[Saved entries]
┏━━
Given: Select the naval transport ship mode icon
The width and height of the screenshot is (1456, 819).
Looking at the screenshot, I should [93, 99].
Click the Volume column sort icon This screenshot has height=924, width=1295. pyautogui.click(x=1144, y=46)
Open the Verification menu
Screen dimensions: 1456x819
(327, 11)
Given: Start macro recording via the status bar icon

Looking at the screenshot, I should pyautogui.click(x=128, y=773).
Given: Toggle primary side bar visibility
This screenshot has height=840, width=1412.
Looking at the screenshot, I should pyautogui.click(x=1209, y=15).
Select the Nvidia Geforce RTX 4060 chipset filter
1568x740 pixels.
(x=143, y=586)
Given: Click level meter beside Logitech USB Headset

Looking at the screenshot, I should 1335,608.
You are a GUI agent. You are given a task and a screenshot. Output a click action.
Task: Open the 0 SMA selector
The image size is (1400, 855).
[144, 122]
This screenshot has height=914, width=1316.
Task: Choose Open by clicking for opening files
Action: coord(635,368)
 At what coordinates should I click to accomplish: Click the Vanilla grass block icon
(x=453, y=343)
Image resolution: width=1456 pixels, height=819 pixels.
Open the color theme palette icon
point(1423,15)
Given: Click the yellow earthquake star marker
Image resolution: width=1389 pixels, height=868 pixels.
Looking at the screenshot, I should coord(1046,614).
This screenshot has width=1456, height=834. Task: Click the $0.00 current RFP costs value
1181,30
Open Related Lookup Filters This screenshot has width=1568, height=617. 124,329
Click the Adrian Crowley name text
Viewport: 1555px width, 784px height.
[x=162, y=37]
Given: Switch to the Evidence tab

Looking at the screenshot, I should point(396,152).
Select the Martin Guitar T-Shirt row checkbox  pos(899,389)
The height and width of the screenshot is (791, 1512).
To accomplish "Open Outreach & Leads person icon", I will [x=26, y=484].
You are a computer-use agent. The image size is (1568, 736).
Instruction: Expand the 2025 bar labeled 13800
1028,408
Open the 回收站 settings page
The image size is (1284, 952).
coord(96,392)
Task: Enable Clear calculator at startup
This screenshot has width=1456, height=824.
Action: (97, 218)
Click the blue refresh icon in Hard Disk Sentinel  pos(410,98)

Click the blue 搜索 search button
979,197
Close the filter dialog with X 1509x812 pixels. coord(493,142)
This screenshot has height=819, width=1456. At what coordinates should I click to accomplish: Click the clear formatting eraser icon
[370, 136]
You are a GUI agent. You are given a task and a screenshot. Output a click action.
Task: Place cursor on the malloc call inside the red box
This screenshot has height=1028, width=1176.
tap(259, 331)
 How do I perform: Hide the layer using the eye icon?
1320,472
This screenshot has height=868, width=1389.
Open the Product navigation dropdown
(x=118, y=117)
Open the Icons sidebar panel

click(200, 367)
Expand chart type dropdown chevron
┗━━
**What you are asked to do:** Each line above must be printed exactly as it appears.

**Response to this exercise:**
Given: Select the naval transport ship mode icon
The width and height of the screenshot is (1456, 819).
Looking at the screenshot, I should [93, 99].
Click the Volume column sort icon This screenshot has height=924, width=1295. pyautogui.click(x=1144, y=46)
Open the Verification menu
Screen dimensions: 1456x819
(327, 11)
Given: Start macro recording via the status bar icon

Looking at the screenshot, I should pyautogui.click(x=128, y=773).
Given: Toggle primary side bar visibility
This screenshot has height=840, width=1412.
Looking at the screenshot, I should pyautogui.click(x=1209, y=15).
Select the Nvidia Geforce RTX 4060 chipset filter
1568x740 pixels.
(x=143, y=586)
Given: Click level meter beside Logitech USB Headset

Looking at the screenshot, I should 1335,608.
You are a GUI agent. You are given a task and a screenshot. Output a click action.
Task: Open the 0 SMA selector
The image size is (1400, 855).
[144, 122]
This screenshot has height=914, width=1316.
Task: Choose Open by clicking for opening files
Action: coord(635,368)
 At what coordinates should I click to accomplish: Click the Vanilla grass block icon
(x=453, y=343)
Image resolution: width=1456 pixels, height=819 pixels.
Open the color theme palette icon
point(1423,15)
Given: Click the yellow earthquake star marker
Image resolution: width=1389 pixels, height=868 pixels.
Looking at the screenshot, I should coord(1046,614).
This screenshot has width=1456, height=834. Task: Click the $0.00 current RFP costs value
1181,30
Open Related Lookup Filters This screenshot has width=1568, height=617. 124,329
Click the Adrian Crowley name text
Viewport: 1555px width, 784px height.
[x=162, y=37]
Given: Switch to the Evidence tab

Looking at the screenshot, I should point(396,152).
Select the Martin Guitar T-Shirt row checkbox  pos(899,389)
The height and width of the screenshot is (791, 1512).
To accomplish "Open Outreach & Leads person icon", I will [x=26, y=484].
You are a computer-use agent. The image size is (1568, 736).
Instruction: Expand the 2025 bar labeled 13800
1028,408
Open the 回收站 settings page
The image size is (1284, 952).
coord(96,392)
Task: Enable Clear calculator at startup
This screenshot has width=1456, height=824.
Action: (97, 218)
Click the blue refresh icon in Hard Disk Sentinel  pos(410,98)

Click the blue 搜索 search button
979,197
Close the filter dialog with X 1509x812 pixels. coord(493,142)
This screenshot has height=819, width=1456. At what coordinates should I click to accomplish: Click the clear formatting eraser icon
[370, 136]
You are a GUI agent. You are given a task and a screenshot. Output a click action.
Task: Place cursor on the malloc call inside the red box
This screenshot has height=1028, width=1176.
tap(259, 331)
 How do I perform: Hide the layer using the eye icon?
1320,472
This screenshot has height=868, width=1389.
Open the Product navigation dropdown
(x=118, y=117)
Open the Icons sidebar panel

click(200, 367)
Expand chart type dropdown chevron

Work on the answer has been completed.